Roasted Butternut Squash & Apple Salad

  • Author: Nichole Banducci
  • Prep Time: 15
  • Cook Time: 45
  • Total Time: 1 hour

Description

You’ve gotta try this perfect, unexpected fall / winter salad. It’s a family favorite at Thanksgiving, but honestly… I can sit down with a plate of it at any time. Roasted squash, onions and apples provide a uniquely delicious base. Highlighted by tart cranberries, crunchy pecans and salty/sweet manchego cheese. The best part? You can make it ahead and serve it room temperature. Of course, it’s also delicious straight from the fridge.
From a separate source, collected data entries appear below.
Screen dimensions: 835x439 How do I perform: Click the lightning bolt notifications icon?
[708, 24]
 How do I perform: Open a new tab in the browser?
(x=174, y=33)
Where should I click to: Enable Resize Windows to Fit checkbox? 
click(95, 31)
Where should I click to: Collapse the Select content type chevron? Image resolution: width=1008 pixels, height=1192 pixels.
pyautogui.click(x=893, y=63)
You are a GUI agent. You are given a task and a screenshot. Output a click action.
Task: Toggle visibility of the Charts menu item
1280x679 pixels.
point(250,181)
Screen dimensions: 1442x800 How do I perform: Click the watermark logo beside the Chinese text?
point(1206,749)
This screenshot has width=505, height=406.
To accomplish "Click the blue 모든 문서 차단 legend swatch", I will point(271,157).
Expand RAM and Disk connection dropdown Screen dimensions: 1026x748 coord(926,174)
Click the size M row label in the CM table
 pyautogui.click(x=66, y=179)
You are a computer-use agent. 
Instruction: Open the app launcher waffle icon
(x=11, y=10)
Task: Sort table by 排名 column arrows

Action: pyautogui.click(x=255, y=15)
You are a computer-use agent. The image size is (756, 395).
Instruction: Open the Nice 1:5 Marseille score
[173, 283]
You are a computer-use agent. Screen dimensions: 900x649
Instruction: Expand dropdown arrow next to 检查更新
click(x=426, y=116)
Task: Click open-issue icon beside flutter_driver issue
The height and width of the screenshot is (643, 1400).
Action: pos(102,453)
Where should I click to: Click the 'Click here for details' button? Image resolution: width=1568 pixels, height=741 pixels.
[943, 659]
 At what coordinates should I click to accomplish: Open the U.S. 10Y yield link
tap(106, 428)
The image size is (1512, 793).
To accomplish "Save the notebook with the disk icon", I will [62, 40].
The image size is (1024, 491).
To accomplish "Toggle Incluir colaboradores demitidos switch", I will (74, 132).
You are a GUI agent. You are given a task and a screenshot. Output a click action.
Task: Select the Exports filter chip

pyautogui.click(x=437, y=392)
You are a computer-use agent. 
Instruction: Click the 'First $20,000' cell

Recipe Credit: Chef Jose Sanchez, who graciously shared the recipe with my mom.


Ingredients

Scale
  • 1 small butternut squash, peeled and cubed
  • 1 large sweet onion, peeled and cut into wedges
  • 4 fuji apples, peeled and cut into wedges
  • 1 cup toasted pecans, chopped
  • 1/2 cup dried cranberries
  • 1/2 cup manchego cheese, diced
  • 2 tbsp apple cider vinegar
  • 3 tbsp extra virgin olive oil, plus additional for roasting squash, onion, and apples
  • 1 tsp chopped sage
  • 1 tsp chopped parsley
  • 1 tsp pumpkin pie spice (or cinnamon and nutmeg)
  • salt & pepper

Plus… Cranberry Syrup

  • 2 cups cranberry juice
  • 1/2 cup red wine
  • 2 tbsp sugar

Instructions

  • Preheat oven to 350 degrees
  • In a baking pan, toss the first three ingredients with the olive oil and pumpkin pie spice. Bake in a 350-degree oven for 45-60 minutes till the squash is barely fork tender, but not mushy.
  • Let the roasted ingredients cool before adding other ingredients
  • Add the cooled roasted ingredients, plus chopped pecans, cranberries, manchego cheese, sage, and parsley to a large serving bowl
  • Drizzle with about 2 tablespoons of the cranberry syrup (see below) and stir to incorporate
  • Salt and pepper to taste

CRANBERRY SYRUP:

  • Place cranberry juice, red wine and sugar in a small sauce pan and reduce on medium heat to a syrup consistency. (You’ll end up with about 1/4 cup of syrup.)

Notes

You can serve the salad right away, or store in the refrigerator for up to three days. Longer than that, the manchego cheese starts to break down and the salad loses it’s complexity.

The recipe gives you about 2 tbsp of extra cranberry syrup. This is GOLD in a margarita or a glass of bubbly during the holidays.